Read the data line by line and say how many lines contain the string "computer", giving the number alone.
(Data section)
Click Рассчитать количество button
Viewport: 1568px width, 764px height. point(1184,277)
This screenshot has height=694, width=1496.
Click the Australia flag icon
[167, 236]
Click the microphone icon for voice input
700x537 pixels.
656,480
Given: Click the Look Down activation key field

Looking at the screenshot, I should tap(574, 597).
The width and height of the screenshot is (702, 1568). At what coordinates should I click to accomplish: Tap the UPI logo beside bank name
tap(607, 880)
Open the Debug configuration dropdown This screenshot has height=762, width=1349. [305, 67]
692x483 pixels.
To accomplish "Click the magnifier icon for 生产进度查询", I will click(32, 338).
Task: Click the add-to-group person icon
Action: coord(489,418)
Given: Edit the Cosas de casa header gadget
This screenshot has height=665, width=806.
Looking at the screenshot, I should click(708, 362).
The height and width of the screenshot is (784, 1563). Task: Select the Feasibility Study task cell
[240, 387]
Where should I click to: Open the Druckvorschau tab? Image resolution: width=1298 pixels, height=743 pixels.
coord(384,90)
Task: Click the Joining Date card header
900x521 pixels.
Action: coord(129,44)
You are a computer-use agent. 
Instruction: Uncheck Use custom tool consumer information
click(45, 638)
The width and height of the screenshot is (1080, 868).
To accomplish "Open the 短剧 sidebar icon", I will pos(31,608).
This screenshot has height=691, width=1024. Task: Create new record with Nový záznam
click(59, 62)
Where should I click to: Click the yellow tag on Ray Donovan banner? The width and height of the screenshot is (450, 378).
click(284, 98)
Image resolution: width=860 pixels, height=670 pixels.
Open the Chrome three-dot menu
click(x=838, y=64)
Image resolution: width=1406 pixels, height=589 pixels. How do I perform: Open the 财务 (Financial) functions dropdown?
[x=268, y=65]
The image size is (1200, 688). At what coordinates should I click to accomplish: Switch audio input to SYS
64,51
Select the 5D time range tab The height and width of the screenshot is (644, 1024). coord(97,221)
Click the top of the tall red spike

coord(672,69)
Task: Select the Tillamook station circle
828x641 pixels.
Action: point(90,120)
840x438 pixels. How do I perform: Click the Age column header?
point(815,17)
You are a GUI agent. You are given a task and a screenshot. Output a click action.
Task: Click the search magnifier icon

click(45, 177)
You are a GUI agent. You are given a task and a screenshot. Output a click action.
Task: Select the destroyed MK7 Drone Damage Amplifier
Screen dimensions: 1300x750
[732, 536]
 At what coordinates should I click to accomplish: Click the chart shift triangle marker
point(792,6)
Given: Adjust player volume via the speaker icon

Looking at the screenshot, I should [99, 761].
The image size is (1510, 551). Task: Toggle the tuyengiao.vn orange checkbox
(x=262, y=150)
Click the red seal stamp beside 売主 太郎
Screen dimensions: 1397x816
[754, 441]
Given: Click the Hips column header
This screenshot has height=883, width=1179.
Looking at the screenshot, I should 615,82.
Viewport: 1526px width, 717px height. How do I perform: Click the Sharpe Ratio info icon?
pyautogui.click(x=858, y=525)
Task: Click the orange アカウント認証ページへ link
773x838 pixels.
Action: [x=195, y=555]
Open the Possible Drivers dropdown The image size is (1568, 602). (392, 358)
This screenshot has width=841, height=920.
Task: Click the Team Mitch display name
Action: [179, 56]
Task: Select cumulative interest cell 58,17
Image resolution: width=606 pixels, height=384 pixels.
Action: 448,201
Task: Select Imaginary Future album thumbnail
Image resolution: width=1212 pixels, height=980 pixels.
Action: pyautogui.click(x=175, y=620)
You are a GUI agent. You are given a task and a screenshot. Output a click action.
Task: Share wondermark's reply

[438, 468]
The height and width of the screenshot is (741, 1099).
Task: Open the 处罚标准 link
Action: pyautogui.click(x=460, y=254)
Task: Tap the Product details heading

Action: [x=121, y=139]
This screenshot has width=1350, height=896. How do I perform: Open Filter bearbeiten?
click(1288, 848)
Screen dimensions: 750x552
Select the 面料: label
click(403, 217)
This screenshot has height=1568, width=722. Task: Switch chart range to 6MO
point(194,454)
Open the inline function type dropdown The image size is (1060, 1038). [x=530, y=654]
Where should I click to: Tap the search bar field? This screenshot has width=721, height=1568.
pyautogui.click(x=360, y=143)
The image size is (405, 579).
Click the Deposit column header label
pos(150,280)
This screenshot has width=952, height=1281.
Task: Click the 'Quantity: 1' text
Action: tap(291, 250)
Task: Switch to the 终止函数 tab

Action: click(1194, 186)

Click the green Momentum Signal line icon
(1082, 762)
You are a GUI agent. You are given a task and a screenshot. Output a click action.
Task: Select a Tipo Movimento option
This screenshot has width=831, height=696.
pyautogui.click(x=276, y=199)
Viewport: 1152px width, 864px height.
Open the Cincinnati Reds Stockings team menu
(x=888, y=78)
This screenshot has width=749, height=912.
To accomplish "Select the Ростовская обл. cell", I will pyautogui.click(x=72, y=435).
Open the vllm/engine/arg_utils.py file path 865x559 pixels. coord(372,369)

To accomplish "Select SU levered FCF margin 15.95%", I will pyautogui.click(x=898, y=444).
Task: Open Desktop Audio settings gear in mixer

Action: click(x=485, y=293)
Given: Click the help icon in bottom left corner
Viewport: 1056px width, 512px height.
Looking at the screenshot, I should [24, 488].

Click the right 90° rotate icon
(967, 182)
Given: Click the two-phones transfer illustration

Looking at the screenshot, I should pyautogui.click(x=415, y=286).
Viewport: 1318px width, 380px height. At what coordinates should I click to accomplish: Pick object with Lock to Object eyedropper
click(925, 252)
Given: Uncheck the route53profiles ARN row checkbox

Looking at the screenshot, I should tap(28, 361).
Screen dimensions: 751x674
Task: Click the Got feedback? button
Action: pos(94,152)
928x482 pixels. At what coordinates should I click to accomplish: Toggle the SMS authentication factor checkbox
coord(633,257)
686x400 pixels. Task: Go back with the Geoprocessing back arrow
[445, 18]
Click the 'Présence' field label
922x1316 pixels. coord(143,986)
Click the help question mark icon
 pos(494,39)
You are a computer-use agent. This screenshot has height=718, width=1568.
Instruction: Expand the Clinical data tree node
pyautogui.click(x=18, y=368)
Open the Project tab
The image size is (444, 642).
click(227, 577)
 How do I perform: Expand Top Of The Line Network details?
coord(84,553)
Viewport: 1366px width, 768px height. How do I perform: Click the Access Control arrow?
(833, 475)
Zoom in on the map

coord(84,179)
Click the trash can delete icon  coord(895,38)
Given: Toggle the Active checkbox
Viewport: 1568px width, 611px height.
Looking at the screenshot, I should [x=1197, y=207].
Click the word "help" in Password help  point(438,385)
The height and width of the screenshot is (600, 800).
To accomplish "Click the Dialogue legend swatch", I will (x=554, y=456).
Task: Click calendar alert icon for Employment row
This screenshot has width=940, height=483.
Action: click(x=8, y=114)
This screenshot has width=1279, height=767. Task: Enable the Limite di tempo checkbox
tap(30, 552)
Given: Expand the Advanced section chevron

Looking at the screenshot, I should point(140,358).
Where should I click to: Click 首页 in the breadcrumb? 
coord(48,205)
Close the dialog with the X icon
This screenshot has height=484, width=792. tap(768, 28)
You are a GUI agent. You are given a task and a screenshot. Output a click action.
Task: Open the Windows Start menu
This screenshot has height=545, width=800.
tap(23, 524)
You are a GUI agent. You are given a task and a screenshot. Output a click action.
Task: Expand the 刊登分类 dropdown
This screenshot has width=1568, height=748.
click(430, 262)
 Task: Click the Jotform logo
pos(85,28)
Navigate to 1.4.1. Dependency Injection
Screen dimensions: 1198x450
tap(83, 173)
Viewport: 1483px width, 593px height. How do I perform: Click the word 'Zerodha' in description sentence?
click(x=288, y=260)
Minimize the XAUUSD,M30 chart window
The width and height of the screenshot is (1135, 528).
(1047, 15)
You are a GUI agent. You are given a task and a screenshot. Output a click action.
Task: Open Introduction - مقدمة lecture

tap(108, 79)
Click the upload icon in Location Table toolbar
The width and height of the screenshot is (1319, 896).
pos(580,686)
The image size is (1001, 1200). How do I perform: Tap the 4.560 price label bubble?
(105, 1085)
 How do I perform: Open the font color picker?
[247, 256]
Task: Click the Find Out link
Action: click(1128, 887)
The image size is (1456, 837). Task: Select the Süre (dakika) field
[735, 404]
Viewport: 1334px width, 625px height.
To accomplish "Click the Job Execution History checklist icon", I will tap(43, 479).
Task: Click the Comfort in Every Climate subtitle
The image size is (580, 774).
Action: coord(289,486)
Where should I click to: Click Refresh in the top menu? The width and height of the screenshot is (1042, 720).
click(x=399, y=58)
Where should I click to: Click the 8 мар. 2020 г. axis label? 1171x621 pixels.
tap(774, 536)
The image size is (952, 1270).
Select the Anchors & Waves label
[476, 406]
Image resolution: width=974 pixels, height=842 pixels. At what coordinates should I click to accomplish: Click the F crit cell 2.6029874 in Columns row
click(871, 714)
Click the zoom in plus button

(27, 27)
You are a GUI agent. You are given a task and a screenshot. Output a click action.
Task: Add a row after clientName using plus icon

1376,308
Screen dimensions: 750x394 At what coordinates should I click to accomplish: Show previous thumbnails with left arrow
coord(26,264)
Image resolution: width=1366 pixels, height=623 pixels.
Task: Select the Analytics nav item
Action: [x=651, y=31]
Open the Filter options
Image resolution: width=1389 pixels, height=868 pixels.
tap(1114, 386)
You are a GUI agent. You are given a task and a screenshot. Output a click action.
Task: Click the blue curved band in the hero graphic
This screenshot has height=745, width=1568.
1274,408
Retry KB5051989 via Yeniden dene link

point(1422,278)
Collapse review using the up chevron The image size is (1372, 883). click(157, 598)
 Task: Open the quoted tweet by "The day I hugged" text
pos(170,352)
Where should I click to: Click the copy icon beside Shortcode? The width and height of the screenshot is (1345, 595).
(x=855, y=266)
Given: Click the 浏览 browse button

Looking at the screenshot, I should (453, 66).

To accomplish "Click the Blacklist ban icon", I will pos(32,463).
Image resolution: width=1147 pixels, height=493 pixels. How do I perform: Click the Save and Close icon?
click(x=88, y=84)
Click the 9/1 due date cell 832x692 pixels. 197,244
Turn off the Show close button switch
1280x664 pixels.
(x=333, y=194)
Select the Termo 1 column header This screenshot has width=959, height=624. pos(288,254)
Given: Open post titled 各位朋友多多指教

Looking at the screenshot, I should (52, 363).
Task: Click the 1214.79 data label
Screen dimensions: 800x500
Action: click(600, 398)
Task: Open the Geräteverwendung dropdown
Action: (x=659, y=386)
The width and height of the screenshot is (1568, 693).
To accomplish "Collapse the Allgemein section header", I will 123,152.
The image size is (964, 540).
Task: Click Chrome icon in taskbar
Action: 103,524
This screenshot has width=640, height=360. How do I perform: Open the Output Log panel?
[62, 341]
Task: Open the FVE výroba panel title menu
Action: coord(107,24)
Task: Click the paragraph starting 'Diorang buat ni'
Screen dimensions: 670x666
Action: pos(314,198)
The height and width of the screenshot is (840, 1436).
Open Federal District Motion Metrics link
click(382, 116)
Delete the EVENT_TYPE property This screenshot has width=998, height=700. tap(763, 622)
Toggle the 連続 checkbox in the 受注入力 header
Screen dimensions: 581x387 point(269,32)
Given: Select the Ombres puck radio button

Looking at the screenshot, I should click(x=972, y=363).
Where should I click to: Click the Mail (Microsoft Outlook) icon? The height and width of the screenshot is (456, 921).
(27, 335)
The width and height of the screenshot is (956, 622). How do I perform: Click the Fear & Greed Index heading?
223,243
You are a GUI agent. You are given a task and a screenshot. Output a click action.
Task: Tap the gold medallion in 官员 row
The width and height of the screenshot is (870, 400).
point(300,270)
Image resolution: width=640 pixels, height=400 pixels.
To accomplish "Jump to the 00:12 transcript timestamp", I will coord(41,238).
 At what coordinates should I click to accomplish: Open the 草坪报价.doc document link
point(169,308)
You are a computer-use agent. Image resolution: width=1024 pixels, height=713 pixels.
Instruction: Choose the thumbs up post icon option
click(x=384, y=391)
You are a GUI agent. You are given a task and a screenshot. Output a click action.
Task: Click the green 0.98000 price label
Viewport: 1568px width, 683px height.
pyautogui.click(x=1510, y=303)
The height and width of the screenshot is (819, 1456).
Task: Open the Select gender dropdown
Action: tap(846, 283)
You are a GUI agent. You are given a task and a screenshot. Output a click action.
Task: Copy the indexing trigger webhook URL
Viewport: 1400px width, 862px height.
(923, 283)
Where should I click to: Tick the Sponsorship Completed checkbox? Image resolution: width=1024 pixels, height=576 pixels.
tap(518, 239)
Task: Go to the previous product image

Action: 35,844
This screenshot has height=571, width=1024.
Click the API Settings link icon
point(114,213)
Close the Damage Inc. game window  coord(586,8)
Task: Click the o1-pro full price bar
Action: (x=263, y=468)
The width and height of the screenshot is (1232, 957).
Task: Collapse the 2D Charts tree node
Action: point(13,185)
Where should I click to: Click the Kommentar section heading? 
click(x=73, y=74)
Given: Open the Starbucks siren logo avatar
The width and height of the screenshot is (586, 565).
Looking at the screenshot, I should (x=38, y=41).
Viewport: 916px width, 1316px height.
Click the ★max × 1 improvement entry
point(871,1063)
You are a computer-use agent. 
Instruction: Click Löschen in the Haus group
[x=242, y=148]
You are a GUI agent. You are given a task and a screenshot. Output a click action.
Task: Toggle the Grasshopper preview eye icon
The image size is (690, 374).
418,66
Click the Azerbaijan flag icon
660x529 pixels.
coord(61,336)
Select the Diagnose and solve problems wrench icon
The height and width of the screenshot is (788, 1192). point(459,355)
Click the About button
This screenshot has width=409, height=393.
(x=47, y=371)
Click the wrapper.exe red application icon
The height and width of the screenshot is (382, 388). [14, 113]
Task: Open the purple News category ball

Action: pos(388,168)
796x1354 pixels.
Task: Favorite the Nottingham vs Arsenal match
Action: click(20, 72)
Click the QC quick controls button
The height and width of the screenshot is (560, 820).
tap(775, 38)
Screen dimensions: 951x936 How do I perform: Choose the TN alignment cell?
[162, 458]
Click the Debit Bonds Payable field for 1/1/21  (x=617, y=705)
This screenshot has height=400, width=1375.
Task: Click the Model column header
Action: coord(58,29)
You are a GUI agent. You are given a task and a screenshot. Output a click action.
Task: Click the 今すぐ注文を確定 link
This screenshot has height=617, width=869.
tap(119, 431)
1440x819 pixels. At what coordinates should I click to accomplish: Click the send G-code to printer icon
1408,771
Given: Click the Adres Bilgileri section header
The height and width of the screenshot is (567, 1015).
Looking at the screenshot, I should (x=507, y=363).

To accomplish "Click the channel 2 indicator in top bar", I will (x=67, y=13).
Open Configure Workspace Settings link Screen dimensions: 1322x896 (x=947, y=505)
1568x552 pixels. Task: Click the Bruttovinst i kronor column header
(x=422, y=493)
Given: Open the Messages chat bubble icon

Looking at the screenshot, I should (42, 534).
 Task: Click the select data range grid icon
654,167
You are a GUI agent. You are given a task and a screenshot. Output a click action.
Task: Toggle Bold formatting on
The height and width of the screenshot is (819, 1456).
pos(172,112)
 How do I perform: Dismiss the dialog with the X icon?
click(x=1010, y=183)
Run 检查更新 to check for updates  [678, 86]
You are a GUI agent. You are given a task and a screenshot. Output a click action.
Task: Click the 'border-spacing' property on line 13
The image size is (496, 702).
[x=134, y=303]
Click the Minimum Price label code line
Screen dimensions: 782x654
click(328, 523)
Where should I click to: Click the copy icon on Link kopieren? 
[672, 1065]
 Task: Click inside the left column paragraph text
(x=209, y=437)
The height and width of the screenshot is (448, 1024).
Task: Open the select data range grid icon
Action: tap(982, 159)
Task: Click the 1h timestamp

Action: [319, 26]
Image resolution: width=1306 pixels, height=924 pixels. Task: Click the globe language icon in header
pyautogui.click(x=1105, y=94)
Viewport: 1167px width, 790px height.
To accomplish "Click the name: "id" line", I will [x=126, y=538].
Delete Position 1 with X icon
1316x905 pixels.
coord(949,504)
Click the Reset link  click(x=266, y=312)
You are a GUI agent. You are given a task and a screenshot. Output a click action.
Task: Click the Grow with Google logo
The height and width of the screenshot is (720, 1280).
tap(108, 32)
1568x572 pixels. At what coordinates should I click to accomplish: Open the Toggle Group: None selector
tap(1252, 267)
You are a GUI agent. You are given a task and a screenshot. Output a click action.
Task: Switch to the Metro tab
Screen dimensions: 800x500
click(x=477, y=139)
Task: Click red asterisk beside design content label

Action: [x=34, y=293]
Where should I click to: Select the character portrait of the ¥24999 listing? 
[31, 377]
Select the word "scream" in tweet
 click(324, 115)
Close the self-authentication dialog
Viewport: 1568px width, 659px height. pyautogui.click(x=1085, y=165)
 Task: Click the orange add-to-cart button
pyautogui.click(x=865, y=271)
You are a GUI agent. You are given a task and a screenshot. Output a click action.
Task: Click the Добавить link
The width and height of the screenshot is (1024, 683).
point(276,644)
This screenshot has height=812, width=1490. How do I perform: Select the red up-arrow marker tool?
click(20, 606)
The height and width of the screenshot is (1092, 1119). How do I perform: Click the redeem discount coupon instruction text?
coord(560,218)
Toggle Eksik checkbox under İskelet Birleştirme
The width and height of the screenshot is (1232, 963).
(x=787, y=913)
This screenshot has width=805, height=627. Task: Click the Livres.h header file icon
(End Data section)
- Response area: 4